カラオケ合戦のワンシーン。衣装も気合いの入り方が尋常じゃない。
しかも全員がそのテンションというスゴさ。
G:
サイゾーを毎号世に送り出していく中で、苦労したエピソードや伝説的エピソードはありますか?
揖:
今でもネタにしていますけど、創刊して間もなく、ある大手芸能プロダクションとテレビ局などの間で実弾、つまり現金が飛び交っていると書いたら、その大手芸能プロと傘下の芸能プロに嫌われてしまった。締め切りギリギリになって、すでに撮影したタレントの写真が使えなくなったので無理矢理別の写真(ストリップ劇場のフォトルポの1カット)をはめ込んだ事もありました。そのタレント自体は全然別の事務所だったんですが、大手芸能プロから「サイゾーには協力するな」と言われたみたいで。「本当にこんなこともあるんだなあ」と当時は思っていました。

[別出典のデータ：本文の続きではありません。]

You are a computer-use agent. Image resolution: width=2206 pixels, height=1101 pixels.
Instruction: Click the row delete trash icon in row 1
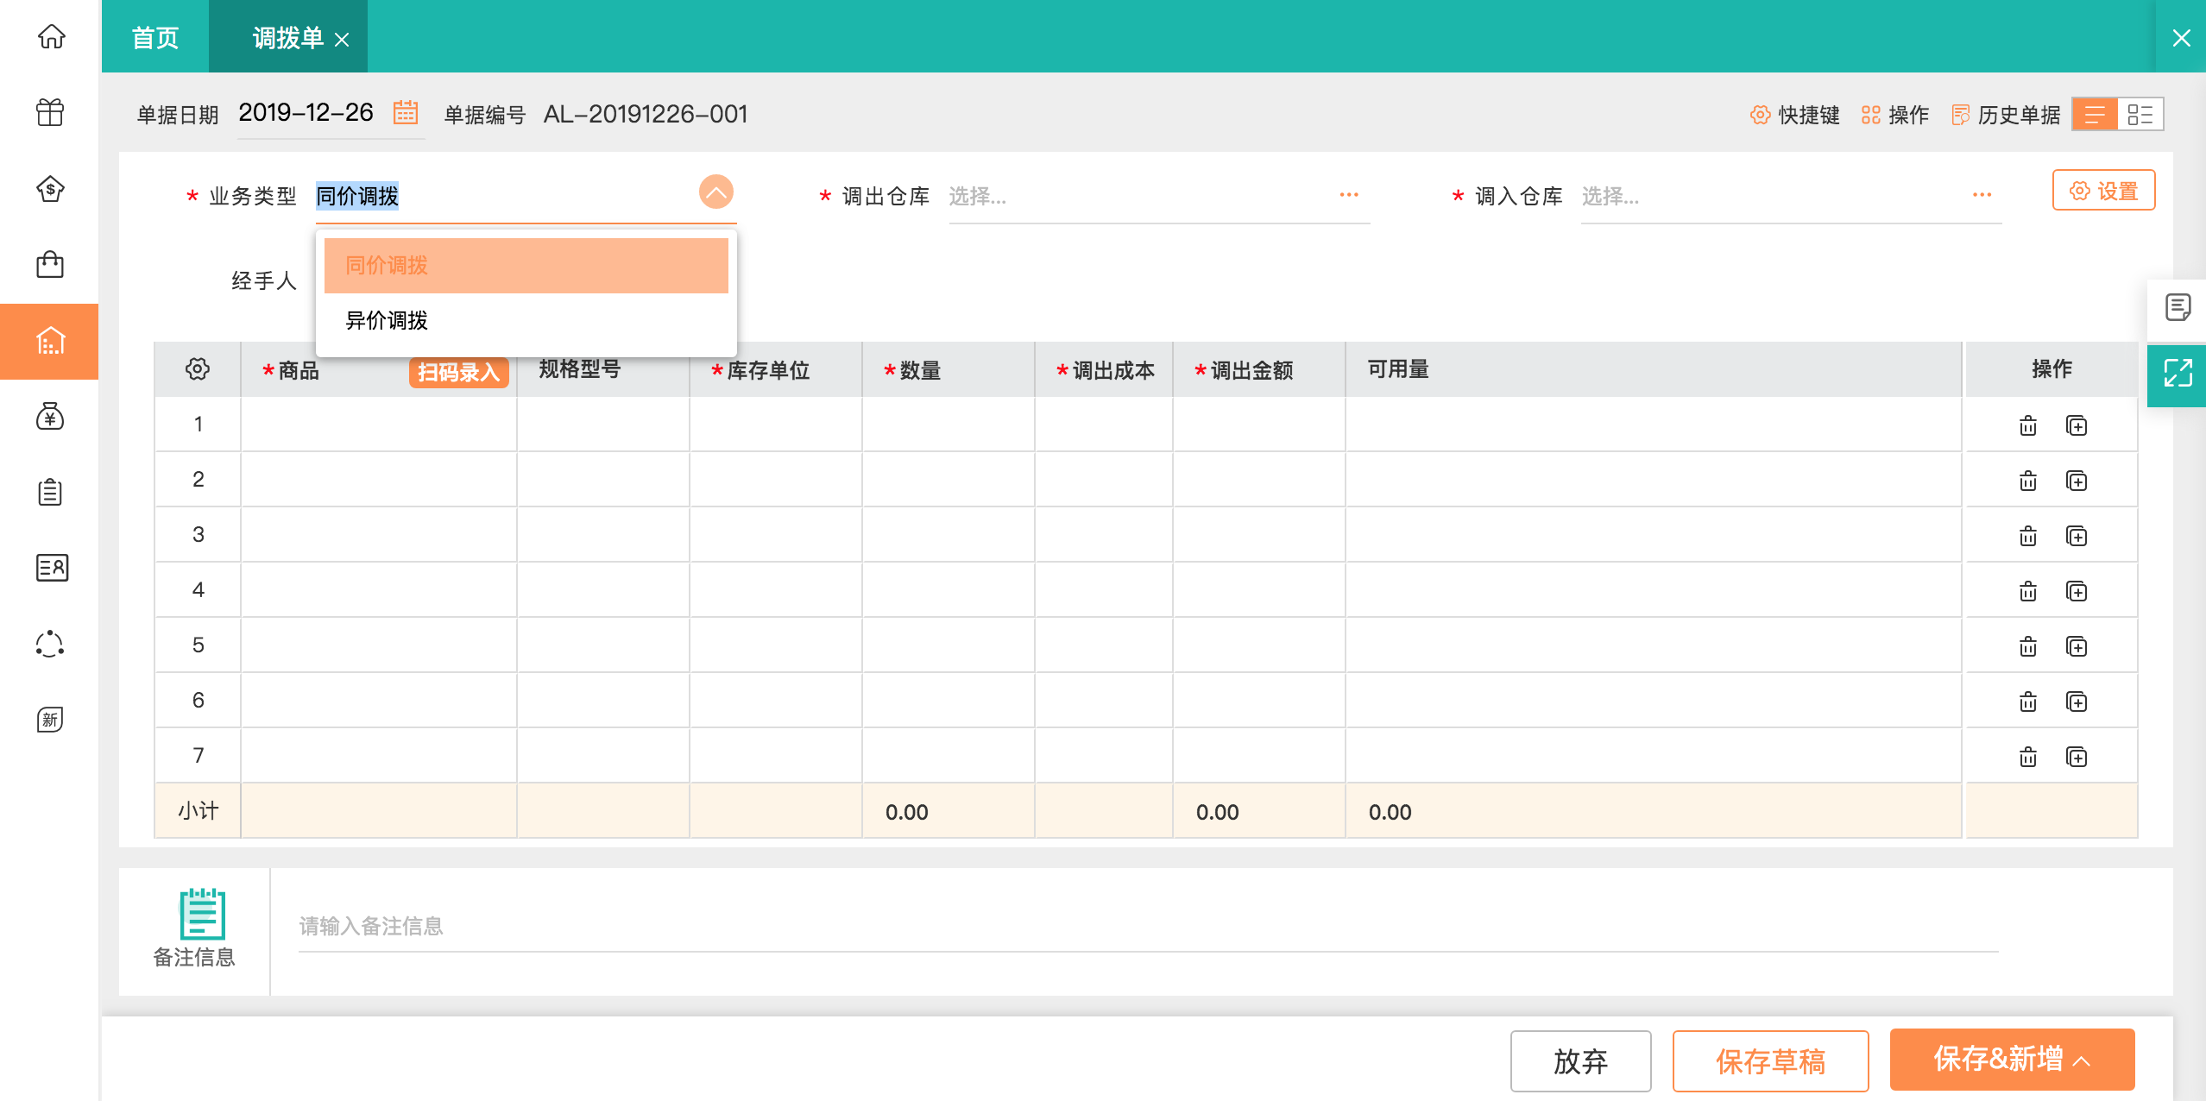pos(2027,425)
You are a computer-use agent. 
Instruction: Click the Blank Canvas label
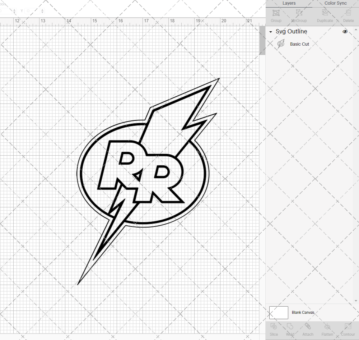tap(303, 312)
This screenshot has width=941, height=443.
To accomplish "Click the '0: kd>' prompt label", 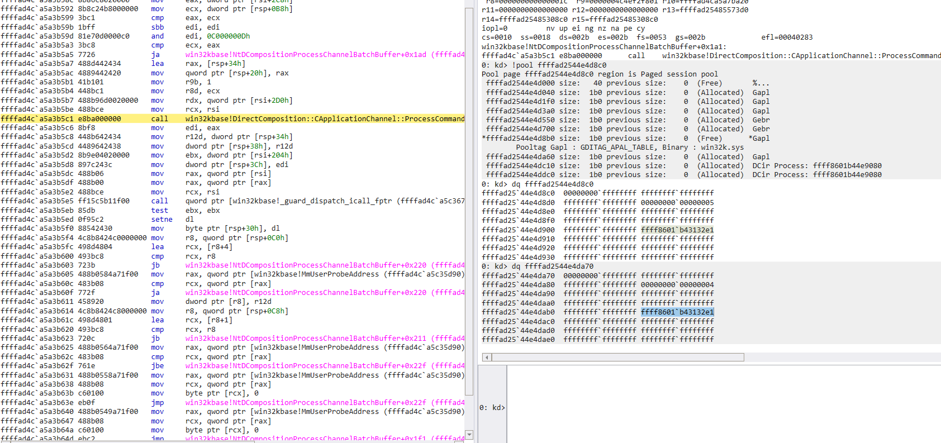I will [492, 408].
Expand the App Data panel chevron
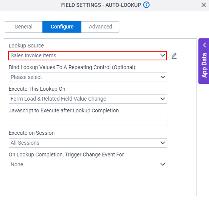Screen dimensions: 209x205 tap(204, 45)
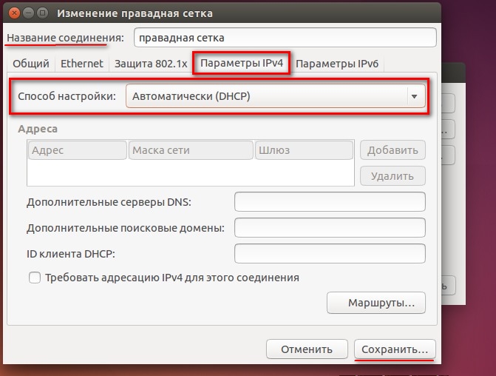
Task: Select the Защита 802.1x tab
Action: [151, 64]
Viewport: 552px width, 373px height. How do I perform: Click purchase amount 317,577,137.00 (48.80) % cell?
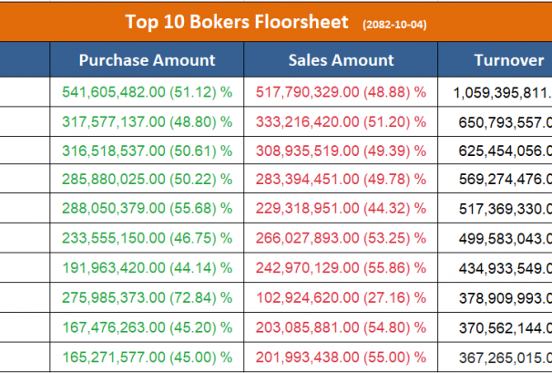click(147, 121)
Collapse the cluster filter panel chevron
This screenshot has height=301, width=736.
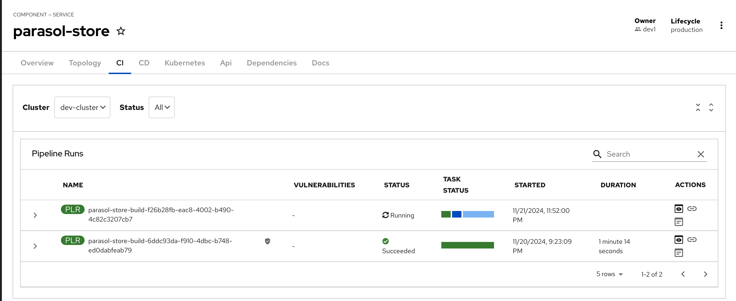(x=699, y=107)
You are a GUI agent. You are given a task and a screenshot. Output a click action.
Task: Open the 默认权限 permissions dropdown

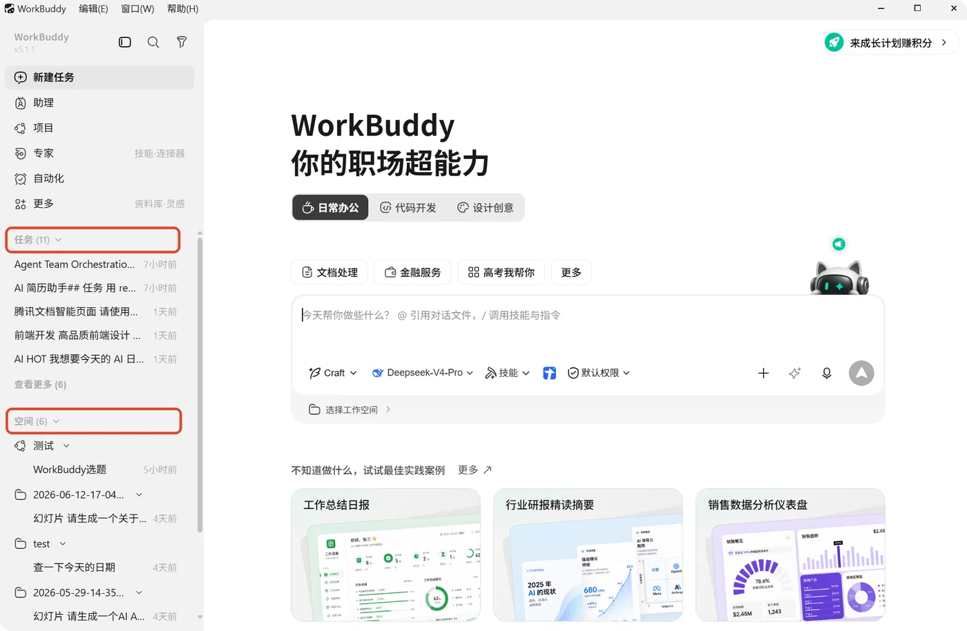599,373
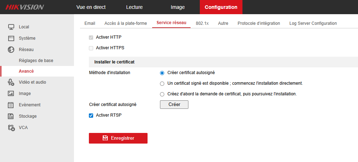The height and width of the screenshot is (162, 358).
Task: Enable the Activer HTTPS checkbox
Action: [91, 48]
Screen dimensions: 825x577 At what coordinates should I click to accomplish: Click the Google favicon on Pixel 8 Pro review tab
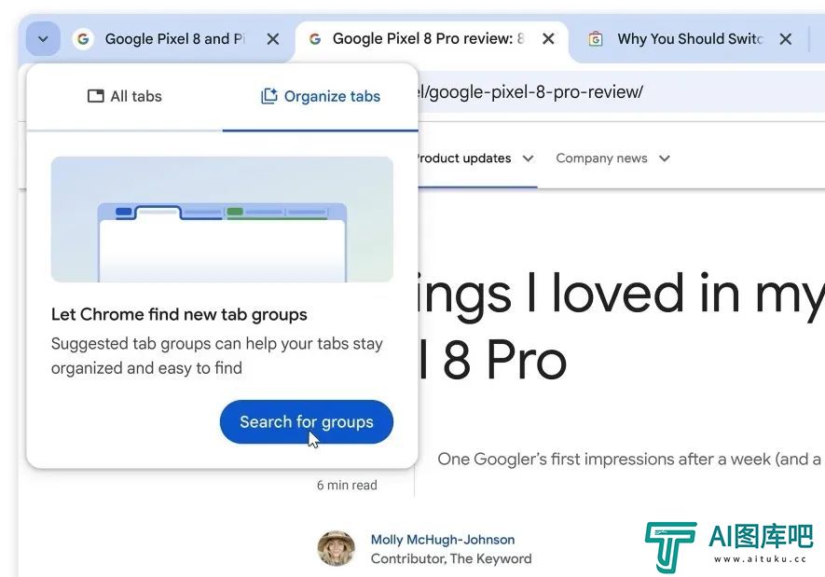[315, 39]
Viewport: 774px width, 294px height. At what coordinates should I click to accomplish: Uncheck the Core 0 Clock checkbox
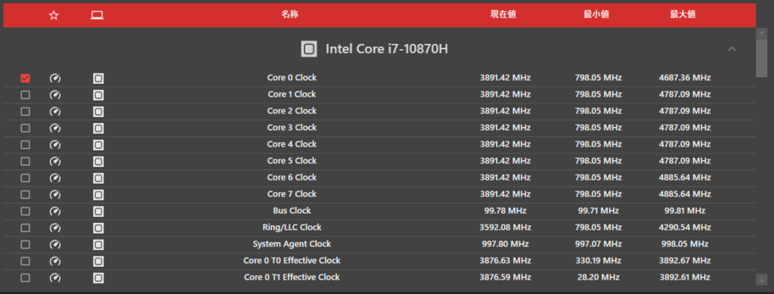[x=25, y=79]
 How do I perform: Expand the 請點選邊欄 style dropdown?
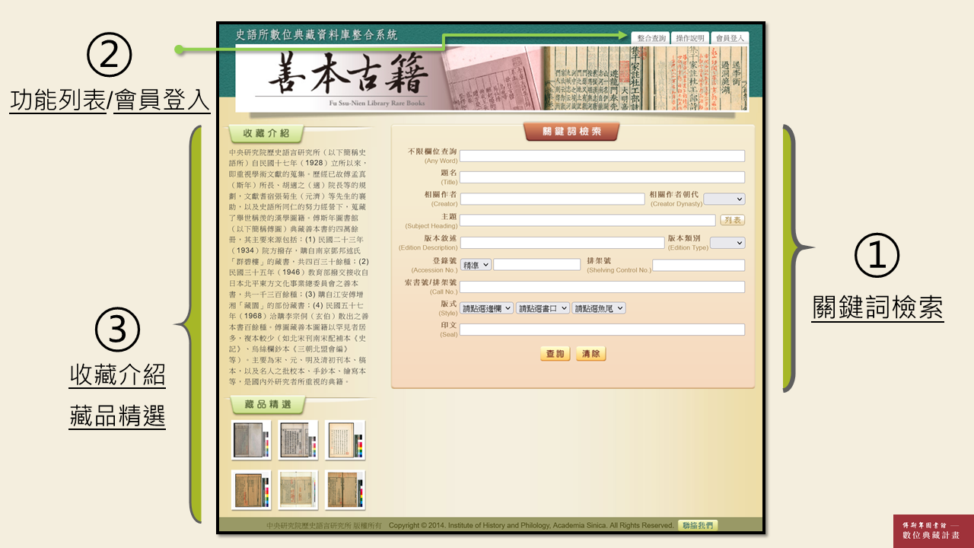[487, 308]
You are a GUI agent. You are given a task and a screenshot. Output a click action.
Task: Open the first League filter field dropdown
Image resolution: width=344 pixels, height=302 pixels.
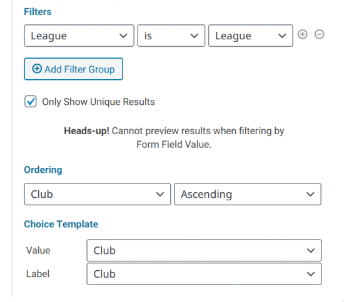point(79,36)
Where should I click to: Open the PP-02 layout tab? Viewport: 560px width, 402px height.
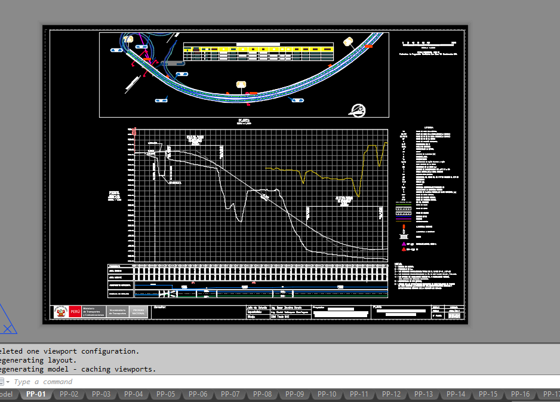[x=69, y=394]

忘れられない出来事ですね。
これが急遽画像差し替えとなったページ。
G:
今後の方針や新展開などコッソリ教えてください。
揖:
サイゾー的な視点のニュースを毎日配信するニュースサイトを立ち上げる準備をしています。「明日○○のスキャンダルが出るらしい」といったような、リアルタイムで乗せないと意味がなくなってしまう情報が結構入ってくるので。一ヶ月後だと忘れられてしまうようなライブ感の高いニュースを日々発信できるようなサイトを立ち上げたいと考えています。
G:
本日はお忙しい中、時間を割いていただきありがとうございました。